А потом послышался сухой щелчок. Это закончилась кассета в
Дашкином диктофоне.
Все четверо писательниц синхронно повернули головы в сторону
Дарьи. И улыбнулись еще лучезарнее. Улыбки, казалось, намертво приклеились к их
лицам.
— Извините, — выдавила Дашка, вороватым движением
стягивая диктофон со стола.
Первой нашлась Аглая. Я бы удивилась, если бы она не
нашлась.
— Ловко мы вас разыграли? — спросила она. Дамы
облегченно расхохотались, их поддержали мужчины, и неловкая ситуация
рассосалась сама собой.
— За вас, дорогие мои! — с пафосом произнесла
Аглая, глядя на трех конкуренток.
Все подняли фужеры и с чувством чокнулись. После чего
размякший Дымбрыл Цыренжапович предложил гостям послеобеденную прогулку на
свежем воздухе. Снегоходы, снегокаты, сноуборды и буера в распоряжении гостей,
равно как и скромный берег озера с прилегающим к нему лесом.

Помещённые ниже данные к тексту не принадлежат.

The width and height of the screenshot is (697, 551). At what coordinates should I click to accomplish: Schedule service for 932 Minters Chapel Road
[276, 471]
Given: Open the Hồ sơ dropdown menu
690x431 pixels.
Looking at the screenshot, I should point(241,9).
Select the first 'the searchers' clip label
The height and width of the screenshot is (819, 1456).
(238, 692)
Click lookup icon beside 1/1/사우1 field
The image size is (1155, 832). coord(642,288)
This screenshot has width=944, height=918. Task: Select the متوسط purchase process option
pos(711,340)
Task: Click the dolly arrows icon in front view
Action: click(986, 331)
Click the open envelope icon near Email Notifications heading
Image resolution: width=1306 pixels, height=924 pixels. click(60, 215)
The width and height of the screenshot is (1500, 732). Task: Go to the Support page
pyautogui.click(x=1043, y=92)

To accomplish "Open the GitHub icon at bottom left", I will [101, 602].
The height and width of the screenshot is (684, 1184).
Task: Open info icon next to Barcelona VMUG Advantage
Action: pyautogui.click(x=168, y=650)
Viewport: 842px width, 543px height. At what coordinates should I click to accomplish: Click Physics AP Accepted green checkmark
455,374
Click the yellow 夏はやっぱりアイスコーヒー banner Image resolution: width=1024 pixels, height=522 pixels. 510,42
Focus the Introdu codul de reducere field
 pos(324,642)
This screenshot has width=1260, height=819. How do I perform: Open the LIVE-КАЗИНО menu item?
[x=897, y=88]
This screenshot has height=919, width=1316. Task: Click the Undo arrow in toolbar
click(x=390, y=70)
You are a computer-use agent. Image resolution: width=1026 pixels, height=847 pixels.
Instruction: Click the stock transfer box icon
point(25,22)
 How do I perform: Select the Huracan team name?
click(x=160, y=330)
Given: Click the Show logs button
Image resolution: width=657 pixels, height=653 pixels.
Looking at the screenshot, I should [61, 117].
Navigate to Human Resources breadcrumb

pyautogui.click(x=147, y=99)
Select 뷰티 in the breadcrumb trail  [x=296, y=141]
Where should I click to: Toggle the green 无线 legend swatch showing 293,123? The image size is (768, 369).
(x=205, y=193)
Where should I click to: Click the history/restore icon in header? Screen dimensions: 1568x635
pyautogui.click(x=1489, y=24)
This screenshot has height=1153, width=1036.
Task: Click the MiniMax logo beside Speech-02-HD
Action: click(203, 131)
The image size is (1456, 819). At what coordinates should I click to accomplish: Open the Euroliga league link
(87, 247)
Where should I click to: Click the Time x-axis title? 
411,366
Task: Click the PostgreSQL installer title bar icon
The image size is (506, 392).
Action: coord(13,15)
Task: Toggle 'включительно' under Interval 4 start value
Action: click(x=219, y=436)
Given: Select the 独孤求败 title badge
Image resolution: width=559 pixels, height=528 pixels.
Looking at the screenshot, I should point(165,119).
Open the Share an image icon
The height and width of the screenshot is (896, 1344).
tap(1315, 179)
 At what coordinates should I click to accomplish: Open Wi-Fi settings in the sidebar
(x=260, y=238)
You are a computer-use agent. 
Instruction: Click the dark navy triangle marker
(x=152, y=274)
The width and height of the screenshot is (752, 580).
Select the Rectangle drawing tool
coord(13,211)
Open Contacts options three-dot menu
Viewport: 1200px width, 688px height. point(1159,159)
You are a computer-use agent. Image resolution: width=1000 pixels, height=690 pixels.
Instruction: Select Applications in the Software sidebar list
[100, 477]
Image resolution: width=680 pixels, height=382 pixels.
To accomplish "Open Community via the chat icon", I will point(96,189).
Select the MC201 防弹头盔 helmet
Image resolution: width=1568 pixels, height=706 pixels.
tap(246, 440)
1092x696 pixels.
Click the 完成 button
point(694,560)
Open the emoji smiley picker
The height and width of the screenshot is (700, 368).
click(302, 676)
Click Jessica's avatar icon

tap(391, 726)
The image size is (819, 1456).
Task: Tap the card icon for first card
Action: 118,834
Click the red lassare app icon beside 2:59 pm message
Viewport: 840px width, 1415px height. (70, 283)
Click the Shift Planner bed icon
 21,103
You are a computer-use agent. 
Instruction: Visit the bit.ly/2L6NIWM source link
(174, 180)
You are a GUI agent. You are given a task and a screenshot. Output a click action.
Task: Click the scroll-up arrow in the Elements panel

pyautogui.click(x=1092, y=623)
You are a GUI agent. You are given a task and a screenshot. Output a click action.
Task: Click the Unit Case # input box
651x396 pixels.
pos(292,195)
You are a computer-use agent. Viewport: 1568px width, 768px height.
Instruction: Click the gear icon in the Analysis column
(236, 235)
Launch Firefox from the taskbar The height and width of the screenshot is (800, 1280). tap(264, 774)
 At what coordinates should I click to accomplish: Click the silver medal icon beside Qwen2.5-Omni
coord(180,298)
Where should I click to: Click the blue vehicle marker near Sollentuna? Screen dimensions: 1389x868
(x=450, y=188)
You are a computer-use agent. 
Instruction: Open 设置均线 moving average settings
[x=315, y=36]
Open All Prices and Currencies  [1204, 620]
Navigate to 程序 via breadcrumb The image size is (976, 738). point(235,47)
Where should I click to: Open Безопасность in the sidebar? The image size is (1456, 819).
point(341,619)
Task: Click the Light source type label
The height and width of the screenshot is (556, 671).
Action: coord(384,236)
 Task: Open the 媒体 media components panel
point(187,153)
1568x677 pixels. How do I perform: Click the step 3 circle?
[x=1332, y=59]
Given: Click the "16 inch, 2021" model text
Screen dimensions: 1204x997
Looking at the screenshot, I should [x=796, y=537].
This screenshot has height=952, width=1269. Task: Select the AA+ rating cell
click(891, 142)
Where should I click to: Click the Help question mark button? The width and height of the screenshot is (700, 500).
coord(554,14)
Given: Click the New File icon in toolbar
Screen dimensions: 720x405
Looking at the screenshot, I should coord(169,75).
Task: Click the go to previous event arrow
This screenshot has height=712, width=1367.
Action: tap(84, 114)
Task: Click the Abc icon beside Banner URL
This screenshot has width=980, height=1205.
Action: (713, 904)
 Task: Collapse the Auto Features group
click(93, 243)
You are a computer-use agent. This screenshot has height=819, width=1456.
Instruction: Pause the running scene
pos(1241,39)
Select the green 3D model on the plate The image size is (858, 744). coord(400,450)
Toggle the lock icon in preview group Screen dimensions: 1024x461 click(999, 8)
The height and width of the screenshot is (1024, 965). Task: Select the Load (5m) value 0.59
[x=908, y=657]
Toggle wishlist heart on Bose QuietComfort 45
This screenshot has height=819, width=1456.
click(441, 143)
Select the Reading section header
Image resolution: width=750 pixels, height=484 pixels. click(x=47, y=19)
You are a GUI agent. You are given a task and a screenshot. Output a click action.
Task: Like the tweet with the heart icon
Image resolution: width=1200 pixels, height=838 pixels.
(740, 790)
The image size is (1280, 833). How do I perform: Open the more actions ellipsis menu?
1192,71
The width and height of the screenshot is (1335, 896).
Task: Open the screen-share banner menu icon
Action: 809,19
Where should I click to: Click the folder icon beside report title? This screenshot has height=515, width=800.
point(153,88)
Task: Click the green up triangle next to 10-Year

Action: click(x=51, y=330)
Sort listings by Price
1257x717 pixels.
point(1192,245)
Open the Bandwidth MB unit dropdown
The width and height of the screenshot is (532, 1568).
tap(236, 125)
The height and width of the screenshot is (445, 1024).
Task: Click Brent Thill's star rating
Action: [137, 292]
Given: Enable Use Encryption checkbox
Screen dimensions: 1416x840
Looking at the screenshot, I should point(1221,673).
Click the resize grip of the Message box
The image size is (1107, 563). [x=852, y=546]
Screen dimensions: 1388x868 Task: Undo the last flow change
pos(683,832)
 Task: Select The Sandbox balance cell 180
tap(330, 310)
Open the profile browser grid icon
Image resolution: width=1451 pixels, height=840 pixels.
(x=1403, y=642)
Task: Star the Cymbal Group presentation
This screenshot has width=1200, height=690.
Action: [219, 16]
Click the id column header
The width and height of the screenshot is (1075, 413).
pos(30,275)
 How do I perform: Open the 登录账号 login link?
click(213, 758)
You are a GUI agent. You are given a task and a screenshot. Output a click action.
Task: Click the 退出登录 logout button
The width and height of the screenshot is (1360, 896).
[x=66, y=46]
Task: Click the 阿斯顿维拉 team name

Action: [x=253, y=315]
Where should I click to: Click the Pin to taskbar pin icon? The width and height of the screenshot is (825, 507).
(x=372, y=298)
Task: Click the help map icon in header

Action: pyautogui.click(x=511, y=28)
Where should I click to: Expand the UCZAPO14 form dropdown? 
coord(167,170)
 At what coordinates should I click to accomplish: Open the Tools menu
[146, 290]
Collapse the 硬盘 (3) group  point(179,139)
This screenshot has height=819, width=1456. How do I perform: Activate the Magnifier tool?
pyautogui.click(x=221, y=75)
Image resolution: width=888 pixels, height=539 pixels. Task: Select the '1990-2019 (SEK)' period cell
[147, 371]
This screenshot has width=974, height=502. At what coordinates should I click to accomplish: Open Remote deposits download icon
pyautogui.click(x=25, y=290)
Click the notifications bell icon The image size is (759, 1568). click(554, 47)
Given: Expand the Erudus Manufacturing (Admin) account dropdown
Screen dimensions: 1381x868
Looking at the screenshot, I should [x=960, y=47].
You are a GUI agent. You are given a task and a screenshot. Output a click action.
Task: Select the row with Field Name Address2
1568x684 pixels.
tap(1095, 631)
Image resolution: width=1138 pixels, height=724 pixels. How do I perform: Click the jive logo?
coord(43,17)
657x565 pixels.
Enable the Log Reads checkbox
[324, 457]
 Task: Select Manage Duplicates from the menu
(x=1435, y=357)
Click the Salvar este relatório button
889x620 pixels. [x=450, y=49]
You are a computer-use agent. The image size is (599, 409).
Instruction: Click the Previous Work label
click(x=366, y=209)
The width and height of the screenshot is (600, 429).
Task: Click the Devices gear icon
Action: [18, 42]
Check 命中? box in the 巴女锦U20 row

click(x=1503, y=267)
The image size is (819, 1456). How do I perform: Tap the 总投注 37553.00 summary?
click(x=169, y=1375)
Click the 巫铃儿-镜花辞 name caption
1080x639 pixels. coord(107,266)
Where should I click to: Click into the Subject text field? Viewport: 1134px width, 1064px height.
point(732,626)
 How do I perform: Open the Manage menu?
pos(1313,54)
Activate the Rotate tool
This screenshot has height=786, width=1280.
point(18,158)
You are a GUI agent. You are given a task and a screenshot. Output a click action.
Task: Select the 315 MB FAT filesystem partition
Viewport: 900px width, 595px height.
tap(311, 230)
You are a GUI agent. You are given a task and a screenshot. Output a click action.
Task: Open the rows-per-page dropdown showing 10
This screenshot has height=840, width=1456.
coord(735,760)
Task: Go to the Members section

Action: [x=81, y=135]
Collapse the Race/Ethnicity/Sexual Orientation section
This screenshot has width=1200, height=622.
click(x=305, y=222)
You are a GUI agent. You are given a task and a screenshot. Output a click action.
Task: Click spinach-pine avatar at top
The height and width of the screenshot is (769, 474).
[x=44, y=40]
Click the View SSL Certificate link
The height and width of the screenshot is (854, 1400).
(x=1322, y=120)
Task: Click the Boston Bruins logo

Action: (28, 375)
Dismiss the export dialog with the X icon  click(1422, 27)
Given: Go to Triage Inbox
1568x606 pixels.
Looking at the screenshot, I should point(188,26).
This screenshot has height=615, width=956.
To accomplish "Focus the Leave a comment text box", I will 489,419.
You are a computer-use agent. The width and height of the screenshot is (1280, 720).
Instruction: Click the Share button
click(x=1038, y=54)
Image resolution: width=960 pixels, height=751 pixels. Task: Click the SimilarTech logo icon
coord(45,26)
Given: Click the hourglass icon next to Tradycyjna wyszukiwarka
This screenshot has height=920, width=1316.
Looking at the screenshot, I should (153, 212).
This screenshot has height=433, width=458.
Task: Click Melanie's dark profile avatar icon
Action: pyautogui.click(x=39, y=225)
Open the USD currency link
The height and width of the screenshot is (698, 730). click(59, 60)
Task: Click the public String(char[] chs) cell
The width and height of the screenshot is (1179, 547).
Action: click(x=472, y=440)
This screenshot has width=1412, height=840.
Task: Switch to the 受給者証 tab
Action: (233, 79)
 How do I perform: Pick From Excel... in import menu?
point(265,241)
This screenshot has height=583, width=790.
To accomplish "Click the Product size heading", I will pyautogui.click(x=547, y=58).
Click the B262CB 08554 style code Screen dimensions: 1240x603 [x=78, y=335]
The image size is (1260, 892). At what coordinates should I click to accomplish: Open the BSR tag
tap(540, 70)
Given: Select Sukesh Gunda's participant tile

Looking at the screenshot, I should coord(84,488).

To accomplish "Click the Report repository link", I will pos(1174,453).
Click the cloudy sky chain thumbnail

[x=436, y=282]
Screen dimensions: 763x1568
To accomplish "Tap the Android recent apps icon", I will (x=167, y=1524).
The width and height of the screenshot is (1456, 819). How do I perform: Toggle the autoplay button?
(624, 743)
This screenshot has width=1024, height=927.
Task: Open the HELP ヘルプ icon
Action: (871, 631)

Предложение было встречено с восторгом.
Через полчаса мы уже выходили из лакокрасочной табакерки.
Для этого не пришлось даже возвращаться к центральному входу с дацанами и
сворой собак. К обеденному залу вплотную примыкала оранжерея с зимним садом,
больше похожая на крытый стадион: с невидимыми из-за растений стенами и большим
стеклянным куполом. Из оранжереи — прямо на открытую террасу — вели
трехстворчатые двери. Их украшал витраж с персонажами бурятского национального
эпоса “Айдуурай Мэргэн”, несколько строк из которого были вдохновенно прочитаны
Дымбрылом Цыренжаповичем.
Толстуха Минна от прогулки отказалась: ее заинтересовали
экзотические фикусы, цветущие кактусы и свисающие с потолка лианы. Одно из
центральных мест в этой части огромной (по-настоящему огромной!) оранжереи
занимала вымахавшая до пяти метров пальма. Несколько стволов ее были искусно
сплетены в косу и прикрыты шапкой из густой кроны.
— Простите, это Pachira Aquatica? — зардевшись,
спросила Минна у Дымбрыла.
— Понятия не имею… Как ее привезли, так она здесь и
стоит.
— Дело в том, что у меня тоже небольшой парничок… Цветы
— мое единственное утешение… Моя жизнь, моя страсть… И я давно мечтала… Но
Pachira Aquatica — это такая редкость.
Дымбрыл сверкнул золотыми зубами: нет никаких проблем,
пальма ваша, Минна, буду счастлив, если она окажется у вас.
Из-за толстомясого кактуса мне было хорошо видно, как на
глаза Минны навернулись слезы. Благодарные и светлые, как у ребенка.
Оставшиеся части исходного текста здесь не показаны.